ドラマの中では、女官の最後は哀れなものと決まっている、みたいな台詞が出てきます。

幼くして宮中に入った瞬間から王様の女として生き、結婚も恋愛も許されず、きっと女としての幸せはなかったかもしれない。

けれど、女官たちはそれぞれの道を一生をかけて極めるのです。

チャングムは途中で医女になるけれど、垣間見えた女官たちの生き様がとても美しく強くてかっこいいなと思いました。

小学生でこのドラマを見たことで、私の考え方にもかなり影響があったと思います。


結婚や恋愛以外でも、志を持って道を極めることも女にとっての幸せだという考え方は、私のチャングム時代に形成されたものだと思われます。

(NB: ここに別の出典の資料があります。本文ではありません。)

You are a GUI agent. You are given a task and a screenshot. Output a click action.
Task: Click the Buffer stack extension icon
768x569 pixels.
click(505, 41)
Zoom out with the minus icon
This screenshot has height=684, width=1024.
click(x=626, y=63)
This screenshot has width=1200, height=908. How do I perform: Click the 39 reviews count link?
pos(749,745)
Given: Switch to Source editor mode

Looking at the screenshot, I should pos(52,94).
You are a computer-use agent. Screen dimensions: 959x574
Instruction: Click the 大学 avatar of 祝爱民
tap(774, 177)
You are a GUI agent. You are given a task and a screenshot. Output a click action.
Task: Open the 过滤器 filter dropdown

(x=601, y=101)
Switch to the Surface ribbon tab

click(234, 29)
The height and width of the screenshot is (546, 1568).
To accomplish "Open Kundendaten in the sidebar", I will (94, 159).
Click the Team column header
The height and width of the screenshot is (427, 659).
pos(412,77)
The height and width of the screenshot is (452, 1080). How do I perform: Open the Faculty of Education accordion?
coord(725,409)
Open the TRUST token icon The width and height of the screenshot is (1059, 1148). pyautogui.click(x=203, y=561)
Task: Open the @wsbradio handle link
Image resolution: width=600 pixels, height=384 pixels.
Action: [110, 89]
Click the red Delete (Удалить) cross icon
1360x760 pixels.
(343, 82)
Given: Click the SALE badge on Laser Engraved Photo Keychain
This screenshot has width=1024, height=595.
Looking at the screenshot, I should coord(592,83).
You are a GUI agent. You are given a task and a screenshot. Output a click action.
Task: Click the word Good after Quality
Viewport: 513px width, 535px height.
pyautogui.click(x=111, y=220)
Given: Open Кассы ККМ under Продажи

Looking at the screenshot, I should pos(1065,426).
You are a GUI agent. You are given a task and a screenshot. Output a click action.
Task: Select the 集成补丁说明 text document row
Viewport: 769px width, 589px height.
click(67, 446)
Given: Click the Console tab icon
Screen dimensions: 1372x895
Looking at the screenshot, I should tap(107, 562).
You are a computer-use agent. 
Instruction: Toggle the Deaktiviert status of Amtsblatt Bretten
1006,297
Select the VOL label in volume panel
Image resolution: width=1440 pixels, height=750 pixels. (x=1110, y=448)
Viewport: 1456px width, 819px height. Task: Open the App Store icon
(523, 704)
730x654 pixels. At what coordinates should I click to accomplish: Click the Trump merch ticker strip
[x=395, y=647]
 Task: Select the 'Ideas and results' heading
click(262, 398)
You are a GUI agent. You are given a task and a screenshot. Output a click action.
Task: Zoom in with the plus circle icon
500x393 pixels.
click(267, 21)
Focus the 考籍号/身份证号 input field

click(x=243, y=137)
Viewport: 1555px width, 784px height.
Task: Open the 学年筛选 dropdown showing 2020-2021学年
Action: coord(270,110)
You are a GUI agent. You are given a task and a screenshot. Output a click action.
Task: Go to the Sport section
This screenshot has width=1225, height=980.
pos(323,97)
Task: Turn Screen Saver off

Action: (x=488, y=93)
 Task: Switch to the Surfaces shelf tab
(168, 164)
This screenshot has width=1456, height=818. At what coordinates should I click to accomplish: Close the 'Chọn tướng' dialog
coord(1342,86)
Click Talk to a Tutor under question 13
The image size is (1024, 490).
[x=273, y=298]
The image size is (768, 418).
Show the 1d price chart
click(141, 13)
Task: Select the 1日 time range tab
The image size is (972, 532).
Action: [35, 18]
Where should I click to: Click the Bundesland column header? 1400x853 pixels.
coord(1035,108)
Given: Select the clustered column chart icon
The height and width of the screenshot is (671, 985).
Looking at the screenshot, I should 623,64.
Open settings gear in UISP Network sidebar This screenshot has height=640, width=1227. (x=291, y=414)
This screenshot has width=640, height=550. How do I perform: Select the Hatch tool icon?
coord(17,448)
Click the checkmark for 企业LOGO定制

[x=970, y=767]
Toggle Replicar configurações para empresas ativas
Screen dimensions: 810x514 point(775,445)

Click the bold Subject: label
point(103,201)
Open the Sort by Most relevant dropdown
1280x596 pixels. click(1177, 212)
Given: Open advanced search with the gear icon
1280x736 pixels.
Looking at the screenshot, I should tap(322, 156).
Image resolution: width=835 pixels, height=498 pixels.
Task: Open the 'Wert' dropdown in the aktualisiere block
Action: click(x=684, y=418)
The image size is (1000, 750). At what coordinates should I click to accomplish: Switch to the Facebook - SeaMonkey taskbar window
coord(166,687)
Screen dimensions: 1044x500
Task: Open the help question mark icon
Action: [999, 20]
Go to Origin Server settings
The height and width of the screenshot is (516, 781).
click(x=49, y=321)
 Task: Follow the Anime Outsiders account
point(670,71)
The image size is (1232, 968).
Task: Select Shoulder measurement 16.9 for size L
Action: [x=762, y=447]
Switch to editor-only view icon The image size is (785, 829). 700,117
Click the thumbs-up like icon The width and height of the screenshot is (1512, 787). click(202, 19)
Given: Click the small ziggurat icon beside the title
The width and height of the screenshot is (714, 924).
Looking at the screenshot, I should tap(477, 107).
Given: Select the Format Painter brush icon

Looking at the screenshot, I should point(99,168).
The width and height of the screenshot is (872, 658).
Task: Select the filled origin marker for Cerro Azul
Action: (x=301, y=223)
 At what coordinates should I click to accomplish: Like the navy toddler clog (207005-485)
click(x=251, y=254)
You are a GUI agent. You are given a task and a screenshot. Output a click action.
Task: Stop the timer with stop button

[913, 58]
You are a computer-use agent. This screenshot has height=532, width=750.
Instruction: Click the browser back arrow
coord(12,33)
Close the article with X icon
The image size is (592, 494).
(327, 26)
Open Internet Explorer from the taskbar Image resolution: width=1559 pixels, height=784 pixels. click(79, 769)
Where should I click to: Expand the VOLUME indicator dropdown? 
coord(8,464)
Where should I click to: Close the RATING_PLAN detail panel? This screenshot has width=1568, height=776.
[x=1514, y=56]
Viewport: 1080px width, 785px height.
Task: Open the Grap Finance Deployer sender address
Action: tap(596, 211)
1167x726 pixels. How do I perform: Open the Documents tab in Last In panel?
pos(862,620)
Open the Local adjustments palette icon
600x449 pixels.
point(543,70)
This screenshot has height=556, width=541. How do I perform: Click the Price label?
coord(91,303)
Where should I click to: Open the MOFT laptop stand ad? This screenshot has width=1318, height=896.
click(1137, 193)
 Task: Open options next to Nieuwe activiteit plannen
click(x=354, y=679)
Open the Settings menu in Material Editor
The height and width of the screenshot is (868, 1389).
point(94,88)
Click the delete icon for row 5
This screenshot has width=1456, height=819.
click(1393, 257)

小学生ながら、王様の女として生きながら、王様を支え、料理を極め、弟子を育てていく女官たちの姿がかっこいいなと思ったのかも。


一本芯の通った女性ほど、美しいものはないと今の私も思います。


きっとハン尚宮つきの上級女官をしていた頃のチャングムは、私と変わらないくらいの年齢だったはず。


そう思うと、私には到底できないことをチャングムはたくさんのやってるなと思います。視点が小学生の頃よりも変わったので、尚一層楽しめるようになったドラマだと思います。


私も誰かの上に立つことがあれば、ハン尚宮のような上司になりたいと思うし、チャングムのようにどんなに挫折しても再び立ち上がる人間になりたいと思います。

女にだって志を持って頑張れば必ず努力が報われる時が来る。


そういうことを教えてくれたドラマだったと思います。


また落ち込んだことがあったら、見たくなるんだろうな。